• [Objective]:
Extract the lines of the material from the line with "This screenshot has width=421, height=316." through the line with "tap(186, 42)", both included, and reproduce them without any change.

[start Data entries]

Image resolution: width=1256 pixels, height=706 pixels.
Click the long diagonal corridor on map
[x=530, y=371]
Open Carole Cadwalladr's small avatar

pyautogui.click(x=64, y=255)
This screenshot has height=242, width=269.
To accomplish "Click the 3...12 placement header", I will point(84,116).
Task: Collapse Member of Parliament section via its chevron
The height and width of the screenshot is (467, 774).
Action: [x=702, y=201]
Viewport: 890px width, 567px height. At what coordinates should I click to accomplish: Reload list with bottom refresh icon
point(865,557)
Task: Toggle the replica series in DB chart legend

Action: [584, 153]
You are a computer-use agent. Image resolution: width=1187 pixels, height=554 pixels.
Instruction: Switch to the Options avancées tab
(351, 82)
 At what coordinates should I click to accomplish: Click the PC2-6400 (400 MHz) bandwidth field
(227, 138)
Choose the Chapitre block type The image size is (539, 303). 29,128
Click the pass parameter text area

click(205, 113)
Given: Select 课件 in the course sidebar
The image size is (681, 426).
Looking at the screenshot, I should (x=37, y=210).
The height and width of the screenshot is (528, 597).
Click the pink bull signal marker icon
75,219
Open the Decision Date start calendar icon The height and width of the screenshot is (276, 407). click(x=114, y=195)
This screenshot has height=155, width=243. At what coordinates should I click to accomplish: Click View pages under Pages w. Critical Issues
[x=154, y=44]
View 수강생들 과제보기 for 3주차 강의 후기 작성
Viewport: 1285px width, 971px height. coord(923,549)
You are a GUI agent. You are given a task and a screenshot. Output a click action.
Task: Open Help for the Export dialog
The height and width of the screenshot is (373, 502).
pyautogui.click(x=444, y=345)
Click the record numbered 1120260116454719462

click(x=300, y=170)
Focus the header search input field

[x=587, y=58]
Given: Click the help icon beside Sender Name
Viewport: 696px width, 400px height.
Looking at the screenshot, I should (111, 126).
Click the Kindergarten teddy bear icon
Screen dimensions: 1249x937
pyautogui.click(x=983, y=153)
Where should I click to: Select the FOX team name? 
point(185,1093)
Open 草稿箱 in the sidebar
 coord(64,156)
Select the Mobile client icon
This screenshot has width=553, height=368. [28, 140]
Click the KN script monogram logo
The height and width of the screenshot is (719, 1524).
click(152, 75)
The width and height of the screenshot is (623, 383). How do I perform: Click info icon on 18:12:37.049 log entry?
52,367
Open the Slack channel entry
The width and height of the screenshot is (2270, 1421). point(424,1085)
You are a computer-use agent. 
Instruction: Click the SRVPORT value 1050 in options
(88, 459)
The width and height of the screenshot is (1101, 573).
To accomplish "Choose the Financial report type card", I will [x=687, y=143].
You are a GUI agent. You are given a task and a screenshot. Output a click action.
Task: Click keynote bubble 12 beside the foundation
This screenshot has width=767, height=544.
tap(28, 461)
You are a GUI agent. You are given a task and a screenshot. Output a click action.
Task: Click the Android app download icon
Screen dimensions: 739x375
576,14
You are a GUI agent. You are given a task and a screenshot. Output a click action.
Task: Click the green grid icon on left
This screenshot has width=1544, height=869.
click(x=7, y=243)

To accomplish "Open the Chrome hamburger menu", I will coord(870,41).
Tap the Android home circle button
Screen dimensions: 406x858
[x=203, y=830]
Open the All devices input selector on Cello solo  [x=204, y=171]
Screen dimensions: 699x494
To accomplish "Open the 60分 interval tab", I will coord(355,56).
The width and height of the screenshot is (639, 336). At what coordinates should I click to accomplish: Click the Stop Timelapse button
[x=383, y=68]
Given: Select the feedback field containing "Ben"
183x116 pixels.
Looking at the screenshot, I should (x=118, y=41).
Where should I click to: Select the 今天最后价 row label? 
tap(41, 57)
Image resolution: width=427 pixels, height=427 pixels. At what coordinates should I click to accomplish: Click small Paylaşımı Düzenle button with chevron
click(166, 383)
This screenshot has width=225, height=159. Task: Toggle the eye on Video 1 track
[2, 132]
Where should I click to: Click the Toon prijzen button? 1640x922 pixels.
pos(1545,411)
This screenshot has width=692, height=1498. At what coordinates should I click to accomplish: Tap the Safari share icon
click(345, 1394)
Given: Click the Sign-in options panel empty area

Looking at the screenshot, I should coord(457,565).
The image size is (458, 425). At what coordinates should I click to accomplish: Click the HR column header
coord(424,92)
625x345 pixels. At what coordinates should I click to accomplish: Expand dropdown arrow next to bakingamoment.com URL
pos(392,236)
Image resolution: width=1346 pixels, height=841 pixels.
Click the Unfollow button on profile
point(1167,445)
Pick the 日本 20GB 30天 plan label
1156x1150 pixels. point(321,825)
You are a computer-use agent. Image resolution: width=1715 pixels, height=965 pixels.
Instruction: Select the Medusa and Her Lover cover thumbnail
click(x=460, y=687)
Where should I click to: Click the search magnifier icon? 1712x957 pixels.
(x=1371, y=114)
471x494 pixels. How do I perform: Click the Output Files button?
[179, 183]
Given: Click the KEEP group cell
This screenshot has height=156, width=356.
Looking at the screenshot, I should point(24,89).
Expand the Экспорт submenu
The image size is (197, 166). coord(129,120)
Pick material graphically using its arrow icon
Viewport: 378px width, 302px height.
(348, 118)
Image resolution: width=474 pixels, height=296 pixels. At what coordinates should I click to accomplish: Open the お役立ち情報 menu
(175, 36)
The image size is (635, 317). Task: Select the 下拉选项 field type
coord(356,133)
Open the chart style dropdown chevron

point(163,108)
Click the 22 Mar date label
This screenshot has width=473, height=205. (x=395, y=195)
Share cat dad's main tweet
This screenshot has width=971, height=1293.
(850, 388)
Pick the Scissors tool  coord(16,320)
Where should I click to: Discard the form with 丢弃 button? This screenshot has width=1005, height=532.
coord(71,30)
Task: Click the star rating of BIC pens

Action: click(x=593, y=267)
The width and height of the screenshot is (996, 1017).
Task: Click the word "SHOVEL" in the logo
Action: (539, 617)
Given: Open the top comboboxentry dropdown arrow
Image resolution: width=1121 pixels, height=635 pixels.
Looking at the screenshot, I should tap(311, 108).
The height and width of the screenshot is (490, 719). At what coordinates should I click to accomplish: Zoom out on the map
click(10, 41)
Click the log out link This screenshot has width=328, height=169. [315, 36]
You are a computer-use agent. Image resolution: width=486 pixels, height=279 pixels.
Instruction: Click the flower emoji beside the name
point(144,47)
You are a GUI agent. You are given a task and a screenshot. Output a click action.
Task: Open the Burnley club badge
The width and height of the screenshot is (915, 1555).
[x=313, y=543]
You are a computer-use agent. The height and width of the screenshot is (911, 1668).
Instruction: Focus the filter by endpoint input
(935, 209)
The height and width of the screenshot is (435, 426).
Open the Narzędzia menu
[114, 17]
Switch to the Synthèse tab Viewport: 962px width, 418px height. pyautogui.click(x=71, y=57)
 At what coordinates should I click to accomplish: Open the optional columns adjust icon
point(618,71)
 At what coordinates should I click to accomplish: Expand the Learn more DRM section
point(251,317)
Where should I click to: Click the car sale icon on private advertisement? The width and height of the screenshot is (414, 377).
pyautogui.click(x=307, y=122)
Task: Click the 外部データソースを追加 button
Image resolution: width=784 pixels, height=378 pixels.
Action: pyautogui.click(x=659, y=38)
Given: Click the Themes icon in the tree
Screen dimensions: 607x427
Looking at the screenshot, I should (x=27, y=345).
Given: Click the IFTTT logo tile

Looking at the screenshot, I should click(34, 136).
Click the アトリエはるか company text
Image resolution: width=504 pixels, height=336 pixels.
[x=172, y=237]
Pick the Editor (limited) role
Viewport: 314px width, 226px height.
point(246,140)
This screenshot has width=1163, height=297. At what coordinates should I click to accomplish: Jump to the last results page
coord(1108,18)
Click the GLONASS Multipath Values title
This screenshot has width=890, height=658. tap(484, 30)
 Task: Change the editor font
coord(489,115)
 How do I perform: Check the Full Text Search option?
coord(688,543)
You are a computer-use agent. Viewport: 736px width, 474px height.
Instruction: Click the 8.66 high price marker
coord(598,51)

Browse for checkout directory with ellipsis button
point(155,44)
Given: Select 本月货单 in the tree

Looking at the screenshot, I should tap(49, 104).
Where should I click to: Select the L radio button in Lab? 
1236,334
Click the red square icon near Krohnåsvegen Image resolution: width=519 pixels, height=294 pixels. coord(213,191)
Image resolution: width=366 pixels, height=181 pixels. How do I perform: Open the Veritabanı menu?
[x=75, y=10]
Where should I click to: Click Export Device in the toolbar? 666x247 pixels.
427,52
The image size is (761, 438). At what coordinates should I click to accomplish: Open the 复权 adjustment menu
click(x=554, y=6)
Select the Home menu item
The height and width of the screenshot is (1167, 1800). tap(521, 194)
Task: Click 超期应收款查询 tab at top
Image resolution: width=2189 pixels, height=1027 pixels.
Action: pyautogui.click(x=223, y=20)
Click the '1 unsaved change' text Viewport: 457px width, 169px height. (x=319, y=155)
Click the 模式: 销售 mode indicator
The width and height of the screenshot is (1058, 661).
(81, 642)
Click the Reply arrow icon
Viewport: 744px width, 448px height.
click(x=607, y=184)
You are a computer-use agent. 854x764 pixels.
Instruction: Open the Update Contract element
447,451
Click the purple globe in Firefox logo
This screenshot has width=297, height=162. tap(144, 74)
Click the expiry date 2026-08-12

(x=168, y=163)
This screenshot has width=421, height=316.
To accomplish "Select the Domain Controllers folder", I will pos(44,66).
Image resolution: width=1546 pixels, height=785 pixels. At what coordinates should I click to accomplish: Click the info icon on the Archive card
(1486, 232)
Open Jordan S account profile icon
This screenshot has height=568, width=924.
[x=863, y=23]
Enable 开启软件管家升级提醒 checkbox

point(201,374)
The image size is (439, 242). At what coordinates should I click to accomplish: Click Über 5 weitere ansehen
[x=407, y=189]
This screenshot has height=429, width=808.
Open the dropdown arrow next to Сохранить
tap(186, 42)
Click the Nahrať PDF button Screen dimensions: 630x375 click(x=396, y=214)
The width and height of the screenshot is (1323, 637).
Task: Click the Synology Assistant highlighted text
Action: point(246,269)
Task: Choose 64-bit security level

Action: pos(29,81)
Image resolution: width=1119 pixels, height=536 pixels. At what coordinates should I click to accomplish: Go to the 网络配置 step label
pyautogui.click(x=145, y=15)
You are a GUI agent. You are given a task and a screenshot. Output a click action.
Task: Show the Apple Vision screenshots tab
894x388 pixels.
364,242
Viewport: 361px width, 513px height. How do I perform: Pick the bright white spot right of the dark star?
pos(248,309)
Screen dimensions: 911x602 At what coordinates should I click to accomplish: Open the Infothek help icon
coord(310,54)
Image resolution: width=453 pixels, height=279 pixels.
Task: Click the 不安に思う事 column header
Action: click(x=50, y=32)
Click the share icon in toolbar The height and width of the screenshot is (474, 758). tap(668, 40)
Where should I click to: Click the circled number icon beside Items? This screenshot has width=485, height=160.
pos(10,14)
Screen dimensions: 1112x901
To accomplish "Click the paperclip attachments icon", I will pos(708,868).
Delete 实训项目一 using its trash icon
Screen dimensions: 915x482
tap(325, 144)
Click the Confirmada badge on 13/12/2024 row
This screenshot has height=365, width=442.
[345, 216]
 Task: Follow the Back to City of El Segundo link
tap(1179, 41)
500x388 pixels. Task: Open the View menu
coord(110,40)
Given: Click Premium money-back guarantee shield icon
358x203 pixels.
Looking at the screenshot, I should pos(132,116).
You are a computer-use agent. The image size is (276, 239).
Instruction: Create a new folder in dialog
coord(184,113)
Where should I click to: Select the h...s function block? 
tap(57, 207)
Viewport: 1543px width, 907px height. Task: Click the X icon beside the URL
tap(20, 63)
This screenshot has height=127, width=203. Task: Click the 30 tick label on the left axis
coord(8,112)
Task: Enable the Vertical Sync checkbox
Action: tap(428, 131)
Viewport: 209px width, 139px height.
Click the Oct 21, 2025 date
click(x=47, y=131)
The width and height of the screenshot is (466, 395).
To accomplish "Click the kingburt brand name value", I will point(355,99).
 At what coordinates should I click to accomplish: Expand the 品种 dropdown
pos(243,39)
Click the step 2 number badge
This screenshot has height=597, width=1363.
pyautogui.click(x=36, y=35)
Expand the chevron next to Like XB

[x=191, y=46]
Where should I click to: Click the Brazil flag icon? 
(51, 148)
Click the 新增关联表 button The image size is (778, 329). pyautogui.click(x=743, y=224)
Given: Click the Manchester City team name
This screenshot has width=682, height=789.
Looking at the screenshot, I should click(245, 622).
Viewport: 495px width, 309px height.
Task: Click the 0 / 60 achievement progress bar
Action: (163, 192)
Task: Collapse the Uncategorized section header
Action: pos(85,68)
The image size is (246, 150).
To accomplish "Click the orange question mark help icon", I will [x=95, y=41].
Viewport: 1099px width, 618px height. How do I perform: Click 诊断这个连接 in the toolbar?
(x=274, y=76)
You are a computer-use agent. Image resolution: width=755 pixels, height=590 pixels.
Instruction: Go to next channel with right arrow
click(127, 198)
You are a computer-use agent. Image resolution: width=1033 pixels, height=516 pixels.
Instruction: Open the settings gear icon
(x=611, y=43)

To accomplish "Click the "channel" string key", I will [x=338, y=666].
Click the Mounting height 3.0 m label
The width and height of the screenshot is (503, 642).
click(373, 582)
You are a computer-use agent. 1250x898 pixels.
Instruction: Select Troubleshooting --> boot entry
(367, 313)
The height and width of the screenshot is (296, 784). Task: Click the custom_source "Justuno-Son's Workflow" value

[end Data entries]

• [Result]:
This screenshot has width=421, height=316.
To accomplish "Select the Domain Controllers folder", I will pos(44,66).
Image resolution: width=1546 pixels, height=785 pixels. At what coordinates should I click to accomplish: Click the info icon on the Archive card
(1486, 232)
Open Jordan S account profile icon
This screenshot has height=568, width=924.
[x=863, y=23]
Enable 开启软件管家升级提醒 checkbox

point(201,374)
The image size is (439, 242). At what coordinates should I click to accomplish: Click Über 5 weitere ansehen
[x=407, y=189]
This screenshot has height=429, width=808.
Open the dropdown arrow next to Сохранить
tap(186, 42)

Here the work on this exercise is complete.